Robertson J, Beaulieu JM, Doroudchi MM, Durham HD, Julien JP, Mushynski WE - J. Cell Biol. (2001)

Bottom Line: To further clarify the selectivity and mechanism of peripherin-induced neuronal death, we analyzed the effects of peripherin overexpression in primary neuronal cultures.Apoptosis of DRG neurons containing peripherin aggregates was dependent on the proinflammatory central nervous system environment of spinal cultures, rich in activated microglia, and required TNF-alpha.This synergistic proapoptotic effect may contribute to neuronal selectivity in ALS.

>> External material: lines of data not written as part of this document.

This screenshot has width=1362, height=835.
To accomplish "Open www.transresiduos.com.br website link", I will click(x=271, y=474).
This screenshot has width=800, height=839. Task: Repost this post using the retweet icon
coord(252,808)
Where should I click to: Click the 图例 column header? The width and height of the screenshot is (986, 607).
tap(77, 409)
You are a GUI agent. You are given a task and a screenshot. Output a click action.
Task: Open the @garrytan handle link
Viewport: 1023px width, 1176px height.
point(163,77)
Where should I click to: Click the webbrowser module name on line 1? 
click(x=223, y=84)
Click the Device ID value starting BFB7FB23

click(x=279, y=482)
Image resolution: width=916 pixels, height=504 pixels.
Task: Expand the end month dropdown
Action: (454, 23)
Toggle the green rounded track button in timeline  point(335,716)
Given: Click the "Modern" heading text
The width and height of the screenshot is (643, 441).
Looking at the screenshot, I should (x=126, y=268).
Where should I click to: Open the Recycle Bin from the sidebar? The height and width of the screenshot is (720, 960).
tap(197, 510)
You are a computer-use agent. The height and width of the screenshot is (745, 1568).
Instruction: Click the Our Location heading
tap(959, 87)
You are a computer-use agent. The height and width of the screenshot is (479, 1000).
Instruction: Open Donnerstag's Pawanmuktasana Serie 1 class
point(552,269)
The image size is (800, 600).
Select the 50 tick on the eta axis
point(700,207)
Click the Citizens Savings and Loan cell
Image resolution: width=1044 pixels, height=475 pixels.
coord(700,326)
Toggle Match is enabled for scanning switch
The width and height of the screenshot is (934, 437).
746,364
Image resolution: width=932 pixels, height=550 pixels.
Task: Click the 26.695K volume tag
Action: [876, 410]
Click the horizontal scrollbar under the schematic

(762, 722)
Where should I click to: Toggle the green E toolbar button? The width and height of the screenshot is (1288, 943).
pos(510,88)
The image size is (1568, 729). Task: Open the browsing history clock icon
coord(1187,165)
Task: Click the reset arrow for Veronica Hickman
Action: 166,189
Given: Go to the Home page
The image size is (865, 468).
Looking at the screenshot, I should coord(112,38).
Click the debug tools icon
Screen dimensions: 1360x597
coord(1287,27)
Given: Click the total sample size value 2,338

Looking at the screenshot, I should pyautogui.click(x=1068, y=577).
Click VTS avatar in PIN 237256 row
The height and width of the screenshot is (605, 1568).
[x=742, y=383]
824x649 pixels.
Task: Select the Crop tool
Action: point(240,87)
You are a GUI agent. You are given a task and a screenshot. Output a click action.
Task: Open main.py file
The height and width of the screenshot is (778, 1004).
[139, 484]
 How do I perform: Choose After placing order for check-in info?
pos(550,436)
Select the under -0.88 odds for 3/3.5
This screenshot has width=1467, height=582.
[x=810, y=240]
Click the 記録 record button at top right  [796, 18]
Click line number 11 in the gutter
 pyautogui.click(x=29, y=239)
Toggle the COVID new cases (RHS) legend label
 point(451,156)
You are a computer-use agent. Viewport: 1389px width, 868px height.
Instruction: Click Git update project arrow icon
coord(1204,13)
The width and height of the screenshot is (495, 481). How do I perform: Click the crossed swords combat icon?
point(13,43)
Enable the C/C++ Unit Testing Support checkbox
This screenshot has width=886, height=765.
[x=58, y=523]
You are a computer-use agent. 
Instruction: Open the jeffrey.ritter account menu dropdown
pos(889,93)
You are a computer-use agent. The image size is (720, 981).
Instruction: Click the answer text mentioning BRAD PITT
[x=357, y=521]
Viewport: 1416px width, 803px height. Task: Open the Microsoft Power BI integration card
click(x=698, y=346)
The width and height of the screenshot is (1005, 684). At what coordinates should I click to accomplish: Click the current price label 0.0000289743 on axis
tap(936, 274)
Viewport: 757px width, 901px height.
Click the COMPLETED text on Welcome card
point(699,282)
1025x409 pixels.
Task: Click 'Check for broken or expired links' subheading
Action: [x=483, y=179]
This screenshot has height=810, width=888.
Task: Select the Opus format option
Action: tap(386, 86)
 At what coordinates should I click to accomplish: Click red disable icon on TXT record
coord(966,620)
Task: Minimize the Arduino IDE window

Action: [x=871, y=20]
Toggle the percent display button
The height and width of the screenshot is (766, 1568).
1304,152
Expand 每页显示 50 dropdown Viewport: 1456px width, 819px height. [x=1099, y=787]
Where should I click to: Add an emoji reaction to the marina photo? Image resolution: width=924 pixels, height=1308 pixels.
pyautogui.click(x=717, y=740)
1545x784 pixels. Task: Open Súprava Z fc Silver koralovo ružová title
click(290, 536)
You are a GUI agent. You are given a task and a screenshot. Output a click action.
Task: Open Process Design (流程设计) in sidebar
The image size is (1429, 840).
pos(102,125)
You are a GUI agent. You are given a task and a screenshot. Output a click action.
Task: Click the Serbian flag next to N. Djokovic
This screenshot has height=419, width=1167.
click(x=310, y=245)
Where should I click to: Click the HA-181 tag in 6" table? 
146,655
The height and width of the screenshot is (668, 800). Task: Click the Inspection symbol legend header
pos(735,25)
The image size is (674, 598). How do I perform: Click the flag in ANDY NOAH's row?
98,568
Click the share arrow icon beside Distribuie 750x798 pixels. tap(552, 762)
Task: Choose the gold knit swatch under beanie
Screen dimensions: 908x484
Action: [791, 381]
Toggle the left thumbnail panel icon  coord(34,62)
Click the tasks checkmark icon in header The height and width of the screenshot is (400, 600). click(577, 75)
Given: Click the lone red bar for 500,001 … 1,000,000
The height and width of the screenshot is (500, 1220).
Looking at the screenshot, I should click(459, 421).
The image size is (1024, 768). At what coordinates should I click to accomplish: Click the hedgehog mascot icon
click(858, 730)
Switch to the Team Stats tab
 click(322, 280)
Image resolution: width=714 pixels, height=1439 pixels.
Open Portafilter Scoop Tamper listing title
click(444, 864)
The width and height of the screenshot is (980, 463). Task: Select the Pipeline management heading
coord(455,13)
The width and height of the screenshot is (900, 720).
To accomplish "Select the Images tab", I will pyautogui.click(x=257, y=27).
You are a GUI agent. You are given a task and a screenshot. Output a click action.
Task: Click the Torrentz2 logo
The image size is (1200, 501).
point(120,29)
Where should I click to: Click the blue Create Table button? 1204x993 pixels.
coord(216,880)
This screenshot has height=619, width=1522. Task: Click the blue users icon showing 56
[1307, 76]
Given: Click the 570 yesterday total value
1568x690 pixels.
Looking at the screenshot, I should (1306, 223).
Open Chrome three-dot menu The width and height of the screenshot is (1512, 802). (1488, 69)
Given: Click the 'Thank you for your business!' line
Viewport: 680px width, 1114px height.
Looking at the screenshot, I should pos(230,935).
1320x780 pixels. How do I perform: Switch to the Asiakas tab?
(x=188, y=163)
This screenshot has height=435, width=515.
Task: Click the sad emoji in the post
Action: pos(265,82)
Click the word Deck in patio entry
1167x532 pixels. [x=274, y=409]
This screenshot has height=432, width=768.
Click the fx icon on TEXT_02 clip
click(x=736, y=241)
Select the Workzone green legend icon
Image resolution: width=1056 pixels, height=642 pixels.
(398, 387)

View Article: PubMed Central - PubMed

Affiliation: Centre for Research in Neurosciences, Research Institute of the McGill University Health Centre, McGill University, Montreal, Quebec, Canada.

ABSTRACT
Peripherin, a neuronal intermediate filament protein associated with axonal spheroids in amyotrophic lateral sclerosis (ALS), induces the selective degeneration of motor neurons when overexpressed in transgenic mice. To further clarify the selectivity and mechanism of peripherin-induced neuronal death, we analyzed the effects of peripherin overexpression in primary neuronal cultures. Peripherin overexpression led to the formation of cytoplasmic protein aggregates and caused the death not only of motor neurons, but also of dorsal root ganglion (DRG) neurons that were cultured from dissociated spinal cords of peripherin transgenic embryos. Apoptosis of DRG neurons containing peripherin aggregates was dependent on the proinflammatory central nervous system environment of spinal cultures, rich in activated microglia, and required TNF-alpha. This synergistic proapoptotic effect may contribute to neuronal selectivity in ALS.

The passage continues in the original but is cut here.